Abstract

Changes in plant cellular metabolism require altered gene expression. Cellular adjustments and altered gene expression also occur in response to environmental stresses. Both of these situations involve changes in mitochondrial activities. Changes in the status of the mitochondria and resulting inputs for altered nuclear gene expression are communicated to the nucleus by interorganellar signaling called mitochondrial retrograde regulation (MRR). The study of plant MRR is a young field and the mechanisms and components are just beginning to be discovered. Evidence suggests that reactive oxygen species (ROS) can be involved in plant MRR, but this does not mean that they are involved in all cases.

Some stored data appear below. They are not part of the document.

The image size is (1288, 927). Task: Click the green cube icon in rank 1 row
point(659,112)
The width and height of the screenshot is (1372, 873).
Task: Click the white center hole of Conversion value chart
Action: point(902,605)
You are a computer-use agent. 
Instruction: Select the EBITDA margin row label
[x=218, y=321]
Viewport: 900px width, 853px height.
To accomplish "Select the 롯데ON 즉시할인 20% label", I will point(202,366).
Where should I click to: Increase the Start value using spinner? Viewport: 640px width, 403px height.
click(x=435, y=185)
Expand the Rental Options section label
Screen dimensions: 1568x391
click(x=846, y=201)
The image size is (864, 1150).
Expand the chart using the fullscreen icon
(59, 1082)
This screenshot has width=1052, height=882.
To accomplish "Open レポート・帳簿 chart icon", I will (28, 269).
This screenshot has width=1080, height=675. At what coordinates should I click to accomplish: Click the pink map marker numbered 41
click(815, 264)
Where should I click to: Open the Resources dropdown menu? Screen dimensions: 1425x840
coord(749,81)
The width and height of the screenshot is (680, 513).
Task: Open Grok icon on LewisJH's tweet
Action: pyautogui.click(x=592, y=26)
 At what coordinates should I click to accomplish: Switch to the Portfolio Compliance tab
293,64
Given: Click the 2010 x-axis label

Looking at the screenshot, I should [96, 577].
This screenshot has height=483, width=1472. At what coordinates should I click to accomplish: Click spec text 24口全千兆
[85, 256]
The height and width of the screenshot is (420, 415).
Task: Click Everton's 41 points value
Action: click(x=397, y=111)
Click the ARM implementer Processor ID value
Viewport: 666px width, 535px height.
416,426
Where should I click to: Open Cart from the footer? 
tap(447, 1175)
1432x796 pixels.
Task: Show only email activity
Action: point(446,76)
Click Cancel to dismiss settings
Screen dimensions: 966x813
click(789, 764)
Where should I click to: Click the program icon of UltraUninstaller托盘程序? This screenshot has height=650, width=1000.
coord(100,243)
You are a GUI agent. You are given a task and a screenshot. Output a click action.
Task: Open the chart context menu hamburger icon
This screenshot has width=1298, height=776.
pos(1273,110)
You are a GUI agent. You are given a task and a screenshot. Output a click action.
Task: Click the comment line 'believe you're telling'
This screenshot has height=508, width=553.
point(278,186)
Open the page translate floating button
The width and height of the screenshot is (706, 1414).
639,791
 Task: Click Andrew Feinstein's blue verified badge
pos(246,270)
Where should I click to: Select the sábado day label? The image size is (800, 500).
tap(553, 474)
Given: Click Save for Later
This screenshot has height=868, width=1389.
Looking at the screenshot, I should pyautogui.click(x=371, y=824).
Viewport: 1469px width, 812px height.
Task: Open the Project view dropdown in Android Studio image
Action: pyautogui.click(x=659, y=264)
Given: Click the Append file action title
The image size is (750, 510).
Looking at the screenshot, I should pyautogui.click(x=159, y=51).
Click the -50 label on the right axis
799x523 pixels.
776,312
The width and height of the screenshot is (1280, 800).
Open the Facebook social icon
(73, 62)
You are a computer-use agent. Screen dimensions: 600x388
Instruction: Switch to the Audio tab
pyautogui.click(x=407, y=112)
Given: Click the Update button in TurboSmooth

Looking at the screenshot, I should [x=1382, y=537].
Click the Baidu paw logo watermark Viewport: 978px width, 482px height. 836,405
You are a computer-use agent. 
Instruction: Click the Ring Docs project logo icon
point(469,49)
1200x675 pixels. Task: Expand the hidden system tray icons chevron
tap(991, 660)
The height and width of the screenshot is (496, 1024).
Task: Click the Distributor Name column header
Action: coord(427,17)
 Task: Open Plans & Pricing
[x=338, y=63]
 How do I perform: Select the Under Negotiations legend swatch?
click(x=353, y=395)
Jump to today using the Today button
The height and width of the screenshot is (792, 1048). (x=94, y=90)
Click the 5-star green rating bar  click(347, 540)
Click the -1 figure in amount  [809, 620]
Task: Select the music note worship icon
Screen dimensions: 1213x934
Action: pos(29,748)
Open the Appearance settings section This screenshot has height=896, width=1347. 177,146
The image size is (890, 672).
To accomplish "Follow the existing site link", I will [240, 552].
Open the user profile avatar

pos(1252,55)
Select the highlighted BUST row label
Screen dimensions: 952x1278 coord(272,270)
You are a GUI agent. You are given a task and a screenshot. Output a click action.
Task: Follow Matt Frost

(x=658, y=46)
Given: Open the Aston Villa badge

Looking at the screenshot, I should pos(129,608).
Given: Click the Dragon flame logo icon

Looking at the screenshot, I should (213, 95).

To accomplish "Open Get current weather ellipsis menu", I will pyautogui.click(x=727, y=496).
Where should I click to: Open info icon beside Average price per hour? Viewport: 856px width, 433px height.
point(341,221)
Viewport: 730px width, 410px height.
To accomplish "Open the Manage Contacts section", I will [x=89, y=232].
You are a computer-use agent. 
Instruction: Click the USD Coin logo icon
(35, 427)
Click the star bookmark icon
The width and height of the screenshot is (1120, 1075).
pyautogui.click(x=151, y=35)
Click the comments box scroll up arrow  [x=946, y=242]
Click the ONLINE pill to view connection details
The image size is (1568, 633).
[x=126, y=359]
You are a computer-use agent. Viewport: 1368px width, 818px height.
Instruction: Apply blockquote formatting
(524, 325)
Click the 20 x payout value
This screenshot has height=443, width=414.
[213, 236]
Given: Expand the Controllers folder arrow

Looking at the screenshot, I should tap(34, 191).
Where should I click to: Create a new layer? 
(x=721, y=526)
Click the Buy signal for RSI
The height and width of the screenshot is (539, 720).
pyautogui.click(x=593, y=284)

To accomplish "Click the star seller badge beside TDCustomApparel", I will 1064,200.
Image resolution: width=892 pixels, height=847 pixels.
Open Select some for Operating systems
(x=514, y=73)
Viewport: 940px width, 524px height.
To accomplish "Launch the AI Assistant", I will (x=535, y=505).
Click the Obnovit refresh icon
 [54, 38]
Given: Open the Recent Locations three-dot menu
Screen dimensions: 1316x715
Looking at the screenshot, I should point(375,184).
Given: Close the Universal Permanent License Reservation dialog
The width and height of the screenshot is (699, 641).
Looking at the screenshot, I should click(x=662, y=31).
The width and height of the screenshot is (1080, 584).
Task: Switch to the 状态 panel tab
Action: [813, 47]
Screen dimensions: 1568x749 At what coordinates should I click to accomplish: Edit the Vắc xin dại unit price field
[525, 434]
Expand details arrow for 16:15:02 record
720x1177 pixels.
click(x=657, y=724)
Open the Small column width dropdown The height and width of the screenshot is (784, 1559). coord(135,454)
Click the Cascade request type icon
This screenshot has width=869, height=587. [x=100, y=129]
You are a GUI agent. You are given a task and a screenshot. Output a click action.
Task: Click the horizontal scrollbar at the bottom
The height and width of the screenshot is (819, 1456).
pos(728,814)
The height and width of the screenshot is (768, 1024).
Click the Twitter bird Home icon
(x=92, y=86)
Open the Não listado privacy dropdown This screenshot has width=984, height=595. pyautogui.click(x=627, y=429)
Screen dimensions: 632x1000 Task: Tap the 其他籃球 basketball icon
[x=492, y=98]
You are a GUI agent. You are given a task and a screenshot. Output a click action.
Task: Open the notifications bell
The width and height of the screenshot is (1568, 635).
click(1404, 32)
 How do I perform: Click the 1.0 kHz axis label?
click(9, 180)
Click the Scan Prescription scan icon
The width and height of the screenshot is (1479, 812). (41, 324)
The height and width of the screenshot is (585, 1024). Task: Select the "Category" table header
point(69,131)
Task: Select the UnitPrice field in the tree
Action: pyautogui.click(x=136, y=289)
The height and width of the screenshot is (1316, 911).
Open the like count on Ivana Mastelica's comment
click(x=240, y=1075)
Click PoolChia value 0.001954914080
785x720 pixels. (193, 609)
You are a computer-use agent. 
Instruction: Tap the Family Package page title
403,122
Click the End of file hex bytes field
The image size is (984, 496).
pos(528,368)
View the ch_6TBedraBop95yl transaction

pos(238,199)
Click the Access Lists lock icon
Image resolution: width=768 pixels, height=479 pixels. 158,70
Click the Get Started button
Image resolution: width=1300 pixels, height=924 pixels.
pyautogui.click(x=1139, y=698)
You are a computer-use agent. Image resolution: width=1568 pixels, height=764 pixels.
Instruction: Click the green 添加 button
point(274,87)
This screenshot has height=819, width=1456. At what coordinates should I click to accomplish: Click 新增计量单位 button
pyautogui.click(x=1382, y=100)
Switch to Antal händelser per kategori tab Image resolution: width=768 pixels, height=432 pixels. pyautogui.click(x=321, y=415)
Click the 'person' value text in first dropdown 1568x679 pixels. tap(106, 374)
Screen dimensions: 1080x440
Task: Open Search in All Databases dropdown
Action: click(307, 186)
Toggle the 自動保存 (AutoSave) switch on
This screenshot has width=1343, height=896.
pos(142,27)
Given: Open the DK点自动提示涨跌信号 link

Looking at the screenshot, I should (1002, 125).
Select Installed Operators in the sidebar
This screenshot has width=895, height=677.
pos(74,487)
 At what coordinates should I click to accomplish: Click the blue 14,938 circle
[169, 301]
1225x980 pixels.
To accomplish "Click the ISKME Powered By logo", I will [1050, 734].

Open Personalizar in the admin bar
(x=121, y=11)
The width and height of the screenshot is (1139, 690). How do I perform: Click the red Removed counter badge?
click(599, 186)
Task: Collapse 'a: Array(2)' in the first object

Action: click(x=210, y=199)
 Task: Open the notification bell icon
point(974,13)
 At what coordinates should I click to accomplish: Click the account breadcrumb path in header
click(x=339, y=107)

Calcium level changes, redox changes, and changes in metabolite levels are leading candidates for nonprotein signaling components. Protein signaling components like kinases, phosphatases, and transcription factors are likely to be involved, but only the recent discovery of the involvement of transcription factor Abscisic Acid Insensitive 4 in Arabidopsis provides a specific protein example. Growing evidence indicates overlaps of MRR with other signaling pathways, including those from chloroplasts. MRR could be linked to metabolic signaling and/or ROS production, but these would still originate in mitochondria and be components of MRR. The emerging view is that plant mitochondria are stress sensors that contribute to decisions regarding cell fate during stresses and that this is conveyed to the nucleus by MRR.